Exercise goal — Please reproduce the data in its entirety, word for word.

***** Source data *****

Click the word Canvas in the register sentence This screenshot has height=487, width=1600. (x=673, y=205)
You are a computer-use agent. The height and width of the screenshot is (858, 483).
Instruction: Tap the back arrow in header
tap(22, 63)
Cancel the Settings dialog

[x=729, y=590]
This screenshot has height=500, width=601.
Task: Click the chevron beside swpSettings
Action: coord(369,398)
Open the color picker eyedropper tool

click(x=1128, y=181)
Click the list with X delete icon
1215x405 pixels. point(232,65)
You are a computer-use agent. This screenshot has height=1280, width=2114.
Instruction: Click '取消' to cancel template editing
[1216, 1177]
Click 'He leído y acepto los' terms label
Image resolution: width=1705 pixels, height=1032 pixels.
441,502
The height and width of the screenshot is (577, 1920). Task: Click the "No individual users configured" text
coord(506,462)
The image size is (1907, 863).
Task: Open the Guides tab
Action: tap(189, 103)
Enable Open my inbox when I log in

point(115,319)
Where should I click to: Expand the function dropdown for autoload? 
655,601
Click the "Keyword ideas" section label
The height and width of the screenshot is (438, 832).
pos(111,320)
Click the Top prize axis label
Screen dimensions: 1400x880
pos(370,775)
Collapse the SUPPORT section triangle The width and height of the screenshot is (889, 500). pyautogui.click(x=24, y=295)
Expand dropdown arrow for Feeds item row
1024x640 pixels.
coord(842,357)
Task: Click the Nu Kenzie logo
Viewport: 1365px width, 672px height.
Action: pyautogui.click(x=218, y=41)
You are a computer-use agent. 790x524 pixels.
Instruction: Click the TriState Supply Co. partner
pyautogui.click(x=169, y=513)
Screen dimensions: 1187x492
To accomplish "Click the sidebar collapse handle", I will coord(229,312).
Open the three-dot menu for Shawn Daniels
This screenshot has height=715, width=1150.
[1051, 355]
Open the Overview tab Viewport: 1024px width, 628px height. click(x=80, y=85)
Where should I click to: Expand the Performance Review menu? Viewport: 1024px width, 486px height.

*****

Written response —
Click the word Canvas in the register sentence This screenshot has height=487, width=1600. (x=673, y=205)
You are a computer-use agent. The height and width of the screenshot is (858, 483).
Instruction: Tap the back arrow in header
tap(22, 63)
Cancel the Settings dialog

[x=729, y=590]
This screenshot has height=500, width=601.
Task: Click the chevron beside swpSettings
Action: coord(369,398)
Open the color picker eyedropper tool

click(x=1128, y=181)
Click the list with X delete icon
1215x405 pixels. point(232,65)
You are a computer-use agent. This screenshot has height=1280, width=2114.
Instruction: Click '取消' to cancel template editing
[1216, 1177]
Click 'He leído y acepto los' terms label
Image resolution: width=1705 pixels, height=1032 pixels.
441,502
The height and width of the screenshot is (577, 1920). Task: Click the "No individual users configured" text
coord(506,462)
The image size is (1907, 863).
Task: Open the Guides tab
Action: tap(189, 103)
Enable Open my inbox when I log in

point(115,319)
Where should I click to: Expand the function dropdown for autoload? 
655,601
Click the "Keyword ideas" section label
The height and width of the screenshot is (438, 832).
pos(111,320)
Click the Top prize axis label
Screen dimensions: 1400x880
pos(370,775)
Collapse the SUPPORT section triangle The width and height of the screenshot is (889, 500). pyautogui.click(x=24, y=295)
Expand dropdown arrow for Feeds item row
1024x640 pixels.
coord(842,357)
Task: Click the Nu Kenzie logo
Viewport: 1365px width, 672px height.
Action: pyautogui.click(x=218, y=41)
You are a computer-use agent. 790x524 pixels.
Instruction: Click the TriState Supply Co. partner
pyautogui.click(x=169, y=513)
Screen dimensions: 1187x492
To accomplish "Click the sidebar collapse handle", I will coord(229,312).
Open the three-dot menu for Shawn Daniels
This screenshot has height=715, width=1150.
[1051, 355]
Open the Overview tab Viewport: 1024px width, 628px height. click(x=80, y=85)
Where should I click to: Expand the Performance Review menu? Viewport: 1024px width, 486px height.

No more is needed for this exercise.